● Work item: Restate the data that follows exactly as it stands, beginning with the first line and ending with the line that contains "Click the description".

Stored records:
-- Opening Marker --

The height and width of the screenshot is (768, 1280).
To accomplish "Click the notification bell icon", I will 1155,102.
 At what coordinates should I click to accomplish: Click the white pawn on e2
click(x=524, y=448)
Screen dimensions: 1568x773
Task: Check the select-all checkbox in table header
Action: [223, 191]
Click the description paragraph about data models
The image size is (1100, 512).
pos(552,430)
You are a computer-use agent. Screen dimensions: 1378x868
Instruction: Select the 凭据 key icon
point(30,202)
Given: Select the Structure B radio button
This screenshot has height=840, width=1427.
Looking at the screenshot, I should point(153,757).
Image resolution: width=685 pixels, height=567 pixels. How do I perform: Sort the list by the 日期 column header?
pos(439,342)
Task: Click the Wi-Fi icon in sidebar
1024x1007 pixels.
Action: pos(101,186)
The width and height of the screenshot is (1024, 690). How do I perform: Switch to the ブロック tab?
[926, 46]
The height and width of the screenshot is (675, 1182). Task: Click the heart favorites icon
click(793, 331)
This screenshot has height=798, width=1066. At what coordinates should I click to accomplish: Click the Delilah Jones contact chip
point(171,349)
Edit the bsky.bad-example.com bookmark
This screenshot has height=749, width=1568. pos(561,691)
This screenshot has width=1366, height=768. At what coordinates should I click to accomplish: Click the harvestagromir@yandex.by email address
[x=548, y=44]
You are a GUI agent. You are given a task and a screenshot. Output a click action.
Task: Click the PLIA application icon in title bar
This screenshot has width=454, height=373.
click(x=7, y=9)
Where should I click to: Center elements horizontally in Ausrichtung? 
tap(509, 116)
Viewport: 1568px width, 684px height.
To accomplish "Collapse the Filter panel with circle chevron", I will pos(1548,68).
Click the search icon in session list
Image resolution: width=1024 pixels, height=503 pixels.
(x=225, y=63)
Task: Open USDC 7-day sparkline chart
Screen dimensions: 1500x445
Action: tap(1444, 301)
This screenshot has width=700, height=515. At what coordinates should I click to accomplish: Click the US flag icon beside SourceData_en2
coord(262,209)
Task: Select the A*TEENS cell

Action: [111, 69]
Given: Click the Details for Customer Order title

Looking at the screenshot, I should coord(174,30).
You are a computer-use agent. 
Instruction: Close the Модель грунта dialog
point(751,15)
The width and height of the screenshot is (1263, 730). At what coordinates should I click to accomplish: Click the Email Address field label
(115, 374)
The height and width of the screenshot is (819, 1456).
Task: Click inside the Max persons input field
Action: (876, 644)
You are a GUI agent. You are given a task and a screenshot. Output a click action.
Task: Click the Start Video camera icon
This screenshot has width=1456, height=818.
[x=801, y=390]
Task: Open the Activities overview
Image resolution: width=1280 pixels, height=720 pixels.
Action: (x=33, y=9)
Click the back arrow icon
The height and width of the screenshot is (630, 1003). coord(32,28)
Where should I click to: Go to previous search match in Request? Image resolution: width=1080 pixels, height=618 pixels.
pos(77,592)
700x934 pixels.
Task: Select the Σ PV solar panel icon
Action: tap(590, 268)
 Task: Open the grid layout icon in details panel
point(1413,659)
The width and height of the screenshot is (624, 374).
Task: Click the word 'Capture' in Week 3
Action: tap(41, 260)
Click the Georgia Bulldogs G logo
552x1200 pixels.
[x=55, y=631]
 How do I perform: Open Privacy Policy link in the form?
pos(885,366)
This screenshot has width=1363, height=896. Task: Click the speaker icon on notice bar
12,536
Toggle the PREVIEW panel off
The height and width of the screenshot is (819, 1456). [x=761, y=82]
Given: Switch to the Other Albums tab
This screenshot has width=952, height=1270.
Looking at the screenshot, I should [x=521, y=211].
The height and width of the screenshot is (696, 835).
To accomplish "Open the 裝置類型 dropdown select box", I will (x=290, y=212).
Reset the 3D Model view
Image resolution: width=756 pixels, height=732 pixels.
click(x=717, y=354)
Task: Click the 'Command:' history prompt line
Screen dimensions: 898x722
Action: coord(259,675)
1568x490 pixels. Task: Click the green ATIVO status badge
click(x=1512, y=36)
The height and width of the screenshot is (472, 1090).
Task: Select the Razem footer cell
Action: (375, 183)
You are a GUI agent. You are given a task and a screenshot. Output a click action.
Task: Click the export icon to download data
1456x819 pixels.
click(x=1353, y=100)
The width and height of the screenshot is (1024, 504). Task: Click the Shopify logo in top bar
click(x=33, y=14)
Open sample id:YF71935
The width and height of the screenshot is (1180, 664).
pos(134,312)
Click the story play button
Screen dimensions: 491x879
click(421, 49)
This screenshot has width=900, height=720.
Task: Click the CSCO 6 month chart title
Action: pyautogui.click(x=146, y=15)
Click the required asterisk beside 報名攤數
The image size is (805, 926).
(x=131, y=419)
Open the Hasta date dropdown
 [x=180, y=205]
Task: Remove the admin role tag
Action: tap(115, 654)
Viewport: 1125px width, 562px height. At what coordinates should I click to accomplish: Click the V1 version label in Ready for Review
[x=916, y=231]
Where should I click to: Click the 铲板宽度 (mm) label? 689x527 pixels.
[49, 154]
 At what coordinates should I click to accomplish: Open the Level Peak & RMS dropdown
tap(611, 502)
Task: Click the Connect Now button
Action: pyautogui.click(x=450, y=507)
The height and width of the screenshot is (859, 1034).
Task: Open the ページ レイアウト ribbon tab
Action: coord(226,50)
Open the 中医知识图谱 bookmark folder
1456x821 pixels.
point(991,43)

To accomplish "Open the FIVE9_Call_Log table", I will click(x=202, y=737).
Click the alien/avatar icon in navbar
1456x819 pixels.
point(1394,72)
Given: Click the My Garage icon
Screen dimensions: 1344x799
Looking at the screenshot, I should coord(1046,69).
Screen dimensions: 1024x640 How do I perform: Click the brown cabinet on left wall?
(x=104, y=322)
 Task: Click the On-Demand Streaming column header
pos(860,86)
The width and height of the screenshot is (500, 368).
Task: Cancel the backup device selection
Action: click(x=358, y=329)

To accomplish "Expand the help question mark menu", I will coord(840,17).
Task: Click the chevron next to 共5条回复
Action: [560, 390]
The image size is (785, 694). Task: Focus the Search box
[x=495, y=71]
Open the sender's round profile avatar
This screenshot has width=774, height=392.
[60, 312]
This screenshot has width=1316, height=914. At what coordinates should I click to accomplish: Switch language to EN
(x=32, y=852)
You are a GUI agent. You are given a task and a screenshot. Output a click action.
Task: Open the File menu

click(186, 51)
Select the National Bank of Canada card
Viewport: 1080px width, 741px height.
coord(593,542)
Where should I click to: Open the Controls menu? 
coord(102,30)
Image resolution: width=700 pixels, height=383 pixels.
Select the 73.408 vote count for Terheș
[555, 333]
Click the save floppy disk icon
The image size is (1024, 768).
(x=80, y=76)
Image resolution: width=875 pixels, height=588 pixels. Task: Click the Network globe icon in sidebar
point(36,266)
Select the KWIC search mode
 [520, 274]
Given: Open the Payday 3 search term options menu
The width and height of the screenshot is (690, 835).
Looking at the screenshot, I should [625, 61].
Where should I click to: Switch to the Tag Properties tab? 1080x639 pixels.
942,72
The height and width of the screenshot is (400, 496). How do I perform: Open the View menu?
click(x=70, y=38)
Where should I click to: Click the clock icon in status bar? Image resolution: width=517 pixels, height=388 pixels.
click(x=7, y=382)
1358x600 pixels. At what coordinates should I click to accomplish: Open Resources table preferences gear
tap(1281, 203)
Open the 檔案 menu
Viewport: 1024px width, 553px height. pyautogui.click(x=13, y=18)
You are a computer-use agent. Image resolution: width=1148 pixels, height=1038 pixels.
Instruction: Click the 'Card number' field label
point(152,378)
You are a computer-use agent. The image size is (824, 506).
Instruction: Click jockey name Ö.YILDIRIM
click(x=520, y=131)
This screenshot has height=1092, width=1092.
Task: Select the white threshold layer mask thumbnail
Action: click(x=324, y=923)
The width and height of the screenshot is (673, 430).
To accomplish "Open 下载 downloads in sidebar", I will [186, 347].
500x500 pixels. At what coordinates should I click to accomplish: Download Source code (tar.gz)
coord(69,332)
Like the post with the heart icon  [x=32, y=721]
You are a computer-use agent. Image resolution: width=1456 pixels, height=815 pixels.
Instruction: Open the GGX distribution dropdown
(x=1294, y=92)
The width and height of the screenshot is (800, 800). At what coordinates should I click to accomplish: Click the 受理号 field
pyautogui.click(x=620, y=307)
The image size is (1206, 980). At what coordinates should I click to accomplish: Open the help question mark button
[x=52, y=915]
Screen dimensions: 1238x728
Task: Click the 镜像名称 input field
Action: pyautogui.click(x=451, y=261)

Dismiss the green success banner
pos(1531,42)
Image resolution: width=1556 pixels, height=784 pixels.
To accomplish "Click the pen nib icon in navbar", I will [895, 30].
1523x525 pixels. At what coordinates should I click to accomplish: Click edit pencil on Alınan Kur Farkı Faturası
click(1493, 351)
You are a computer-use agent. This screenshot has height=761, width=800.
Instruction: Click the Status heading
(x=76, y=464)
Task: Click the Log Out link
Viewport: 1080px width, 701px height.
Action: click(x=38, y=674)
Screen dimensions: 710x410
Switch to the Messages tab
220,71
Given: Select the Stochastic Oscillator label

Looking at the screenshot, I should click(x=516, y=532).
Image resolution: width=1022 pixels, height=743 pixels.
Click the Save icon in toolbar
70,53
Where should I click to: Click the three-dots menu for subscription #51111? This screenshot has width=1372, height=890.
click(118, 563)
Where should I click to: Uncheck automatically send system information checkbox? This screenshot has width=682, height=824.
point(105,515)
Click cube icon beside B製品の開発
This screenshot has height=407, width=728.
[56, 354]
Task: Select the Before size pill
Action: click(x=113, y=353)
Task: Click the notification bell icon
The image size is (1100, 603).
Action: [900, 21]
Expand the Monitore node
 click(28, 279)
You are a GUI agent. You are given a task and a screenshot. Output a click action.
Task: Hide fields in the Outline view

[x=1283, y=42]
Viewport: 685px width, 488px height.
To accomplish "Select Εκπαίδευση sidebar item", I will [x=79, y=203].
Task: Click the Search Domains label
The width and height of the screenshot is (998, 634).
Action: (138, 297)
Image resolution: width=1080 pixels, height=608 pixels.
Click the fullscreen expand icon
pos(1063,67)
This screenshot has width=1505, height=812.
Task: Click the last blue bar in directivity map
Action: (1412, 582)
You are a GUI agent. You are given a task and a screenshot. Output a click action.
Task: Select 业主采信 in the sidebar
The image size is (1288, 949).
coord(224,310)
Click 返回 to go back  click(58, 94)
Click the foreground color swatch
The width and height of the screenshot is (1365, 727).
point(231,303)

-- Closing Marker --

● Solution for this exercise:
The height and width of the screenshot is (768, 1280).
To accomplish "Click the notification bell icon", I will 1155,102.
 At what coordinates should I click to accomplish: Click the white pawn on e2
click(x=524, y=448)
Screen dimensions: 1568x773
Task: Check the select-all checkbox in table header
Action: [223, 191]
Click the description paragraph about data models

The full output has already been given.